And what was the purpose of that meeting? It wasn’t to create the final solution, it was to clear up all the difficulties between departments. So it was a bureaucratic conference, it was over in 90 minutes, they had a wonderful meal. And at the end of the conference, Heydrich, Eichmann and Müller, the head of the Gestapo, sat down and had some wonderful drink. And they also listened to beautiful music. So this is what I believe, what the psychologist called disassociation. And when we talk about the issue of how the Nazis dehumanised the Jews, what I really think happened is these were the people who were dehumanised, the bureaucracy, the fact that the trains had to run on time. The fact that individuals were called in to establish factories of death, modern technology, this is what makes the show art unique. And this is an absolute warning for us, when we begin to dehumanise, we’re really on the road to hell. There’s that poem of Leonard Cohen’s about Eichmann, where he says, “Colour of hair, brown. Colour of eyes, brown. Build, medium. What did you expect? Horns and talons?”
We’re talking about the human condition. And I want to say from the outset, I don’t want you to go away thinking that everyone who was a member of the Nazi party was a psychopath. They weren’t. What we need to try and understand, and I’ve said to you, one of the reasons we do go to the heart of darkness is to honour our dead. But it’s also to try and come up with some sort of explanation just as at a very, very unbelievably painful time, the Emanuel Ringelblum Archives, you have doctors monitoring the effect of starvation on themselves, which is used to this day. That’s the human spirit at its best. That somehow, if we can take one of the darkest episodes in the history of the world, which many philosophers think is the nadir of Western civilization, I haven’t said that likely by the way, then just maybe, maybe we can come out of that horror story with some sort of idea of can the human condition, can we do something about the human condition? Einstein called us “wonderful monsters”, and I believe he was totally right. But now we come to another area that is very interesting.
I’ve had so many fascinating correspondence from many of you, and I had a very interesting question on a debate. It was from a chap who wrote, “Is it possible to be a patriotic Englishman and loyal to Israel?” Now it’s a very, very interesting debate, and it’s really at the nub of Jewish identity because what I’m looking at now is a very, very painful, difficult subject. And it’s this, was it possible to rescue the Jews of Europe? Was it possible that the allies could have intervened to stop the murders? Remember the murders themselves, the final solution is going to go on from the invasion of Russia until 1945. Europe is porous. What I’m going to look at today is how the news came through and how it was received. And I’m going to show you extracts from one of the most extraordinary films I’ve ever had the privilege to watch. It was made a long time ago. Martin Gilbert wrote a book called “Auschwitz and the Allies”. Rex Bloomstein, who’s a brilliant British filmmaker, he filmed, and I’m going to show you extracts from the film.
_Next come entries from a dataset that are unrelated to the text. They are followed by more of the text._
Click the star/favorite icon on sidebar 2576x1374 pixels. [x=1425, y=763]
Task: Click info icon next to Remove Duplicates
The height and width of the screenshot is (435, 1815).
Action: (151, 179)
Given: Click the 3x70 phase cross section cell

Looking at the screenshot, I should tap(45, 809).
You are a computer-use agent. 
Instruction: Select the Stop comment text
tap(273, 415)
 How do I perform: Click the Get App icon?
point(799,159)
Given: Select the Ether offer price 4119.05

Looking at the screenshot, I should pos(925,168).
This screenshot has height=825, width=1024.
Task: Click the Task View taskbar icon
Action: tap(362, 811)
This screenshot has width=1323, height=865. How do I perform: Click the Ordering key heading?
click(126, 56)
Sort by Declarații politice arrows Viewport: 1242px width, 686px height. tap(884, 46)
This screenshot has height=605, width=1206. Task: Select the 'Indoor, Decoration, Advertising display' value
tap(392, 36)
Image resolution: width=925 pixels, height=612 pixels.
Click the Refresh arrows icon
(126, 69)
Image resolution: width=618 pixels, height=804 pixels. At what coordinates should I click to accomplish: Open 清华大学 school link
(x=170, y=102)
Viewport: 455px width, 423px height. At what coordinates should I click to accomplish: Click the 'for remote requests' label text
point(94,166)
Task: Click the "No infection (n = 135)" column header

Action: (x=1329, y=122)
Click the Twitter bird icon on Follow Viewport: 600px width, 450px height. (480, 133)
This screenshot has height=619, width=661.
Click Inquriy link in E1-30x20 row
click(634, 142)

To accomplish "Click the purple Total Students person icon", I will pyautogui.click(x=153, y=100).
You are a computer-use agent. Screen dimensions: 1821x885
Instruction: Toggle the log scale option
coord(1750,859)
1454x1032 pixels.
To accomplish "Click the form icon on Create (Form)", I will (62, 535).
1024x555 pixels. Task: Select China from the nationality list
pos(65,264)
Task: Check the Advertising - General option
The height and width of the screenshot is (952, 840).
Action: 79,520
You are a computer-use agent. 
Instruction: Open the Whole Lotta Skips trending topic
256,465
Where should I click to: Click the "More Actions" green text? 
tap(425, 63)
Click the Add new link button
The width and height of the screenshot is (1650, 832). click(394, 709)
One of the reasons it’s such an important film is that he made it in the 80’s and people were still around who had positions of power in the British and the American government at the time. So you are going to get some startling information. And of course, if you want to understand the state of Israel and Yom HaShoah, and then Yom Haatzmaut, please don’t forget that these events are going to seal themselves on the soul of Israel. And in fact, in order to answer that question, I’m going to read you an article that Ben-Gurion wrote. Beg your pardon. It was actually, it was a speech he gave on November the 29th, 1942. Important to remember that the Jews of Hungary, and in the end it was nearly 900,000 of them because others had came into Hungary. They were not attacked until April '44. Now this is Ben-Gurion on November the 29th, 1942. This is to the Yishuv National Council. “We do not know exactly what goes on in the Nazi valley of death or how many Jews have already been slaughtered, murdered, burnt, and buried alive, and how many others are doomed to annihilation.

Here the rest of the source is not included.